- [WORK TASK] Each line below must be set down exactly as it stands.

- [SOURCE MATERIAL]

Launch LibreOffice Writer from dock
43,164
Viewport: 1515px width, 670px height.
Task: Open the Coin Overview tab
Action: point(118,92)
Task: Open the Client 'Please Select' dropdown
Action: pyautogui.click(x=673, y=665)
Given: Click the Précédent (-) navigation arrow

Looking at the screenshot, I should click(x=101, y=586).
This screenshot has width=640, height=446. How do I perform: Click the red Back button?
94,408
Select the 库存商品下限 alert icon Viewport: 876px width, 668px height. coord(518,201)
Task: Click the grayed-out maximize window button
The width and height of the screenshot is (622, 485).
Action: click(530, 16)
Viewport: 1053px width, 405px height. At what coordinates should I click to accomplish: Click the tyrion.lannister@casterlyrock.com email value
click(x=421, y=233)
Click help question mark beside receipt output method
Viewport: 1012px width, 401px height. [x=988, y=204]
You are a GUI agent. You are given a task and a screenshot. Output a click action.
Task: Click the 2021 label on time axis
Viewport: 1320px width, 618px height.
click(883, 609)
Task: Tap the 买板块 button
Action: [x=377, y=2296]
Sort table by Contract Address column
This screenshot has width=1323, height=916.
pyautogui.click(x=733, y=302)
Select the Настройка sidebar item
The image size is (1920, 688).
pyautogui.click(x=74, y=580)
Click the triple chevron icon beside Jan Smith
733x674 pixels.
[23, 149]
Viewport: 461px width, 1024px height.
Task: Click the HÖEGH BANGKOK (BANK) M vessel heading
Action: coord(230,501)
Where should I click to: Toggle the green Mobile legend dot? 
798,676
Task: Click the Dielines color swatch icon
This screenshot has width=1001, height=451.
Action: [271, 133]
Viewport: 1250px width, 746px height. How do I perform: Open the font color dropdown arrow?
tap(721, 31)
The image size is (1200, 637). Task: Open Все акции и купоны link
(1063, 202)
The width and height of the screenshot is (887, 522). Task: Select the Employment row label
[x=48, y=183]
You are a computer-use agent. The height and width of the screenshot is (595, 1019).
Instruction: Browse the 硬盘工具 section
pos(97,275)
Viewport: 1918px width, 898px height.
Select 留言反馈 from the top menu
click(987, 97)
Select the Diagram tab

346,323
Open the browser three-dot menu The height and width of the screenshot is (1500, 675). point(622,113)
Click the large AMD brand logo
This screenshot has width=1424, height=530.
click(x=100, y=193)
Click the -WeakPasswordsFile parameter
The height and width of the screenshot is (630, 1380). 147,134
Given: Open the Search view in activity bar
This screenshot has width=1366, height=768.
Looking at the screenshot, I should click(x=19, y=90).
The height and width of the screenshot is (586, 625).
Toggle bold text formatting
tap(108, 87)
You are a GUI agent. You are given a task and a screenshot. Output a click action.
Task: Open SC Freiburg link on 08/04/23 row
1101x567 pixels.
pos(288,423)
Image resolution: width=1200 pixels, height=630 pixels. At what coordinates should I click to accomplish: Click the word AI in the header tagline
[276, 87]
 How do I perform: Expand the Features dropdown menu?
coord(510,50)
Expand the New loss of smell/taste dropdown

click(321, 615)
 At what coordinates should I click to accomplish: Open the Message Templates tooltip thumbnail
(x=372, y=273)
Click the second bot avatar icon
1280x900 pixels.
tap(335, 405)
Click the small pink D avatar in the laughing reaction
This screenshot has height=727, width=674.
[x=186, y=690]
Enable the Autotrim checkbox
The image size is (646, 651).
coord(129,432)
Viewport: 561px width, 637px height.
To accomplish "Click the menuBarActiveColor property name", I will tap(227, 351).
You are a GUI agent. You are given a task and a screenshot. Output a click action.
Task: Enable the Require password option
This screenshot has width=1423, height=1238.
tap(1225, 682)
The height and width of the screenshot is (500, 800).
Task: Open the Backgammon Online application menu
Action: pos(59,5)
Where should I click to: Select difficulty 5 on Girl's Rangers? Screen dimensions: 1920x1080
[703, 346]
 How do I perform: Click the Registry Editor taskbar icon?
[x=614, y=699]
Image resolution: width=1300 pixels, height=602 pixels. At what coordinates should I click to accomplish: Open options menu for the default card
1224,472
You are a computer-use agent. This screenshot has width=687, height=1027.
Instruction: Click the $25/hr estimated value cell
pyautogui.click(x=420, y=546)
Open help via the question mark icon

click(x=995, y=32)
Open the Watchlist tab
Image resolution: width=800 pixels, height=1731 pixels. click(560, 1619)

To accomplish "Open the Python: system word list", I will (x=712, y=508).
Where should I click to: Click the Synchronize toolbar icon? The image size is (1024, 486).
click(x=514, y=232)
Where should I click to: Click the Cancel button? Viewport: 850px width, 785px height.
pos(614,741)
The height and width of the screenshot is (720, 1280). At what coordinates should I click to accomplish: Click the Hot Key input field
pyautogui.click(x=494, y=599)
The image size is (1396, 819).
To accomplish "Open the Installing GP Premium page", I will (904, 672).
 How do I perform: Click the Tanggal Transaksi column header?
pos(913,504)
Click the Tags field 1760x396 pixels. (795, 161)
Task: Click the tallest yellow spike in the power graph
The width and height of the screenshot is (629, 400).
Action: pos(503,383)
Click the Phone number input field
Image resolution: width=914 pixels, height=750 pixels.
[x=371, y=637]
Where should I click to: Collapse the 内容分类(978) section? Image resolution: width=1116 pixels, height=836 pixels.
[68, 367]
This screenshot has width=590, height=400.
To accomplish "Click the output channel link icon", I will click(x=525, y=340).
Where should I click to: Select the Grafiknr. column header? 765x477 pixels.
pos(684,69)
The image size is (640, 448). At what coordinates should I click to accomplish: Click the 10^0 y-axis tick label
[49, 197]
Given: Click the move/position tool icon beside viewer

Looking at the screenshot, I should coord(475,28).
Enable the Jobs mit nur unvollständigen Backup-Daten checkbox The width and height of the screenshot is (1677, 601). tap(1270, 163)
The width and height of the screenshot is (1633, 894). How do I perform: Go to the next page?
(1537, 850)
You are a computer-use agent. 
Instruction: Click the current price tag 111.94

- [FINAL ANSWER]
Launch LibreOffice Writer from dock
43,164
Viewport: 1515px width, 670px height.
Task: Open the Coin Overview tab
Action: point(118,92)
Task: Open the Client 'Please Select' dropdown
Action: pyautogui.click(x=673, y=665)
Given: Click the Précédent (-) navigation arrow

Looking at the screenshot, I should click(x=101, y=586).
This screenshot has width=640, height=446. How do I perform: Click the red Back button?
94,408
Select the 库存商品下限 alert icon Viewport: 876px width, 668px height. coord(518,201)
Task: Click the grayed-out maximize window button
The width and height of the screenshot is (622, 485).
Action: click(530, 16)
Viewport: 1053px width, 405px height. At what coordinates should I click to accomplish: Click the tyrion.lannister@casterlyrock.com email value
click(x=421, y=233)
Click help question mark beside receipt output method
Viewport: 1012px width, 401px height. [x=988, y=204]
You are a GUI agent. You are given a task and a screenshot. Output a click action.
Task: Click the 2021 label on time axis
Viewport: 1320px width, 618px height.
click(883, 609)
Task: Tap the 买板块 button
Action: [x=377, y=2296]
Sort table by Contract Address column
This screenshot has width=1323, height=916.
pyautogui.click(x=733, y=302)
Select the Настройка sidebar item
The image size is (1920, 688).
pyautogui.click(x=74, y=580)
Click the triple chevron icon beside Jan Smith
733x674 pixels.
[23, 149]
Viewport: 461px width, 1024px height.
Task: Click the HÖEGH BANGKOK (BANK) M vessel heading
Action: coord(230,501)
Where should I click to: Toggle the green Mobile legend dot? 
798,676
Task: Click the Dielines color swatch icon
This screenshot has width=1001, height=451.
Action: [271, 133]
Viewport: 1250px width, 746px height. How do I perform: Open the font color dropdown arrow?
tap(721, 31)
The image size is (1200, 637). Task: Open Все акции и купоны link
(1063, 202)
The width and height of the screenshot is (887, 522). Task: Select the Employment row label
[x=48, y=183]
You are a computer-use agent. The height and width of the screenshot is (595, 1019).
Instruction: Browse the 硬盘工具 section
pos(97,275)
Viewport: 1918px width, 898px height.
Select 留言反馈 from the top menu
click(987, 97)
Select the Diagram tab

346,323
Open the browser three-dot menu The height and width of the screenshot is (1500, 675). point(622,113)
Click the large AMD brand logo
This screenshot has width=1424, height=530.
click(x=100, y=193)
Click the -WeakPasswordsFile parameter
The height and width of the screenshot is (630, 1380). 147,134
Given: Open the Search view in activity bar
This screenshot has width=1366, height=768.
Looking at the screenshot, I should click(x=19, y=90).
The height and width of the screenshot is (586, 625).
Toggle bold text formatting
tap(108, 87)
You are a GUI agent. You are given a task and a screenshot. Output a click action.
Task: Open SC Freiburg link on 08/04/23 row
1101x567 pixels.
pos(288,423)
Image resolution: width=1200 pixels, height=630 pixels. At what coordinates should I click to accomplish: Click the word AI in the header tagline
[276, 87]
 How do I perform: Expand the Features dropdown menu?
coord(510,50)
Expand the New loss of smell/taste dropdown

click(321, 615)
 At what coordinates should I click to accomplish: Open the Message Templates tooltip thumbnail
(x=372, y=273)
Click the second bot avatar icon
1280x900 pixels.
tap(335, 405)
Click the small pink D avatar in the laughing reaction
This screenshot has height=727, width=674.
[x=186, y=690]
Enable the Autotrim checkbox
The image size is (646, 651).
coord(129,432)
Viewport: 561px width, 637px height.
To accomplish "Click the menuBarActiveColor property name", I will tap(227, 351).
You are a GUI agent. You are given a task and a screenshot. Output a click action.
Task: Enable the Require password option
This screenshot has width=1423, height=1238.
tap(1225, 682)
The height and width of the screenshot is (500, 800).
Task: Open the Backgammon Online application menu
Action: pos(59,5)
Where should I click to: Select difficulty 5 on Girl's Rangers? Screen dimensions: 1920x1080
[703, 346]
 How do I perform: Click the Registry Editor taskbar icon?
[x=614, y=699]
Image resolution: width=1300 pixels, height=602 pixels. At what coordinates should I click to accomplish: Open options menu for the default card
1224,472
You are a computer-use agent. This screenshot has width=687, height=1027.
Instruction: Click the $25/hr estimated value cell
pyautogui.click(x=420, y=546)
Open help via the question mark icon

click(x=995, y=32)
Open the Watchlist tab
Image resolution: width=800 pixels, height=1731 pixels. click(560, 1619)

To accomplish "Open the Python: system word list", I will (x=712, y=508).
Where should I click to: Click the Synchronize toolbar icon? The image size is (1024, 486).
click(x=514, y=232)
Where should I click to: Click the Cancel button? Viewport: 850px width, 785px height.
pos(614,741)
The height and width of the screenshot is (720, 1280). At what coordinates should I click to accomplish: Click the Hot Key input field
pyautogui.click(x=494, y=599)
The image size is (1396, 819).
To accomplish "Open the Installing GP Premium page", I will (904, 672).
 How do I perform: Click the Tanggal Transaksi column header?
pos(913,504)
Click the Tags field 1760x396 pixels. (795, 161)
Task: Click the tallest yellow spike in the power graph
The width and height of the screenshot is (629, 400).
Action: pos(503,383)
Click the Phone number input field
Image resolution: width=914 pixels, height=750 pixels.
[x=371, y=637]
Where should I click to: Collapse the 内容分类(978) section? Image resolution: width=1116 pixels, height=836 pixels.
[68, 367]
This screenshot has width=590, height=400.
To accomplish "Click the output channel link icon", I will click(x=525, y=340).
Where should I click to: Select the Grafiknr. column header? 765x477 pixels.
pos(684,69)
The image size is (640, 448). At what coordinates should I click to accomplish: Click the 10^0 y-axis tick label
[49, 197]
Given: Click the move/position tool icon beside viewer

Looking at the screenshot, I should coord(475,28).
Enable the Jobs mit nur unvollständigen Backup-Daten checkbox The width and height of the screenshot is (1677, 601). tap(1270, 163)
The width and height of the screenshot is (1633, 894). How do I perform: Go to the next page?
(1537, 850)
You are a computer-use agent. 
Instruction: Click the current price tag 111.94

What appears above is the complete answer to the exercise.